6. **Chain Rule**: This rule is used when differentiating a "function of a function" (a composite function). If $$y = f(g(\theta))$$ (where $$f$$ is the outer function and $$g$$ is the inner function), then its derivative is $$\frac{dy}{d\theta} = f'(g(\theta)) \cdot g'(\theta)$$. This means we differentiate the "outer" function first (treating the inner function as a single variable), and then multiply the result by the derivative of the "inner" function.

**step3 Apply Differentiation Rules to the Simplified Function**

Now we will differentiate the simplified function $$y = 1 - \frac{1}{2}\sin^2(2\theta)$$ with respect to $$\theta$$. We differentiate term by term.

First, differentiate the constant term $$1$$. According to the Constant Rule, its derivative is $$0$$.

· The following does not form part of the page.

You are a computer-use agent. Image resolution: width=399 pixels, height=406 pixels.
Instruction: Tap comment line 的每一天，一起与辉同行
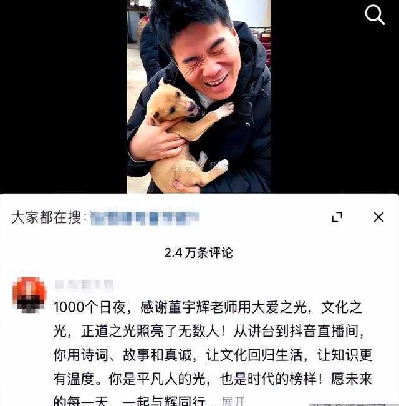pyautogui.click(x=129, y=401)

Next, differentiate the term $$-\frac{1}{2}\sin^2(2\theta)$$. We will use the Constant Multiple Rule, Power Rule, Chain Rule, and the derivative of sine. Let's break it down:

Consider the term $$\sin^2(2\theta)$$, which can be written as $$(\sin(2\theta))^2$$.

Apply the Chain Rule: The "outer" function is a power function, $$(\cdot)^2$$, and the "inner" function is $$\sin(2\theta)$$.

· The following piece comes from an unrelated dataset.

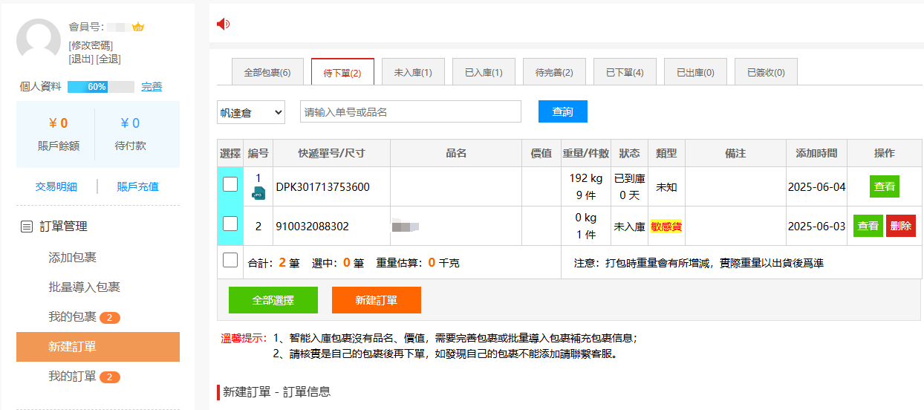Image resolution: width=924 pixels, height=410 pixels.
Task: Click the green 全部選擇 button
Action: [x=273, y=300]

a. Derivative of the "outer" function: If we let $$u = \sin(2\theta)$$, then we are differentiating $$u^2$$ with respect to $$u$$, which is $$2u$$ by the Power Rule. So, this part gives $$2\sin(2\theta)$$.

b. Derivative of the "inner" function: We need to differentiate $$\sin(2\theta)$$. This itself is a composite function, requiring another application of the Chain Rule. The "outer" function here is $$\sin(\cdot)$$ and the "inner" function is $$2\theta$$.

i. Derivative of $$\sin(\cdot)$$ is $$\cos(\cdot)$$. So, this gives $$\cos(2\theta)$$.

ii. Derivative of $$2\theta$$ with respect to $$\theta$$ is $$2$$ (using the Power Rule and Constant Multiple Rule).

So, by the Chain Rule, the derivative of $$\sin(2\theta)$$ is $$\cos(2\theta) \cdot 2 = 2\cos(2\theta)$$.

Combining these steps for the derivative of $$\sin^2(2\theta)$$ (using the Chain Rule from step a and b):

$$\frac{d}{d\theta}(\sin^2(2\theta)) = \text{(derivative of outer)} \times \text{(derivative of inner)}$$

$$\frac{d}{d\theta}(\sin^2(2\theta)) = (2\sin(2\theta)) \cdot (2\cos(2\theta))$$

$$\frac{d}{d\theta}(\sin^2(2\theta)) = 4\sin(2\theta)\cos(2\theta)$$

Now, we apply the Constant Multiple Rule to the term $$-\frac{1}{2}\sin^2(2\theta)$$.

$$\frac{d}{d\theta}\left(-\frac{1}{2}\sin^2(2\theta)\right) = -\frac{1}{2} \cdot \left(4\sin(2\theta)\cos(2\theta)\right)$$

$$ = -2\sin(2\theta)\cos(2\theta)$$

Finally, combine the derivative of the constant term (which is 0) with the derivative of the second term to get the total derivative:

$$\frac{dy}{d\theta} = 0 - 2\sin(2\theta)\cos(2\theta)$$

$$\frac{dy}{d\theta} = -2\sin(2\theta)\cos(2\theta)$$

**step4 Simplify the Derivative using Trigonometric Identities**

The derivative expression we found can be simplified further using the double angle identity for sine, which we also used in Step 1: $$\sin(2x) = 2\sin x \cos x$$. If we let $$x = 2\theta$$, then the identity becomes $$\sin(2 \cdot 2\theta) = 2\sin(2\theta)\cos(2\theta)$$, which simplifies to $$\sin(4\theta) = 2\sin(2\theta)\cos(2\theta)$$.

Substitute this identity into our derivative expression:

$$\frac{dy}{d\theta} = -\left(2\sin(2\theta)\cos(2\theta)\right)$$

$$\frac{dy}{d\theta} = -\sin(4\theta)$$

This is the simplified form of the derivative of the given function.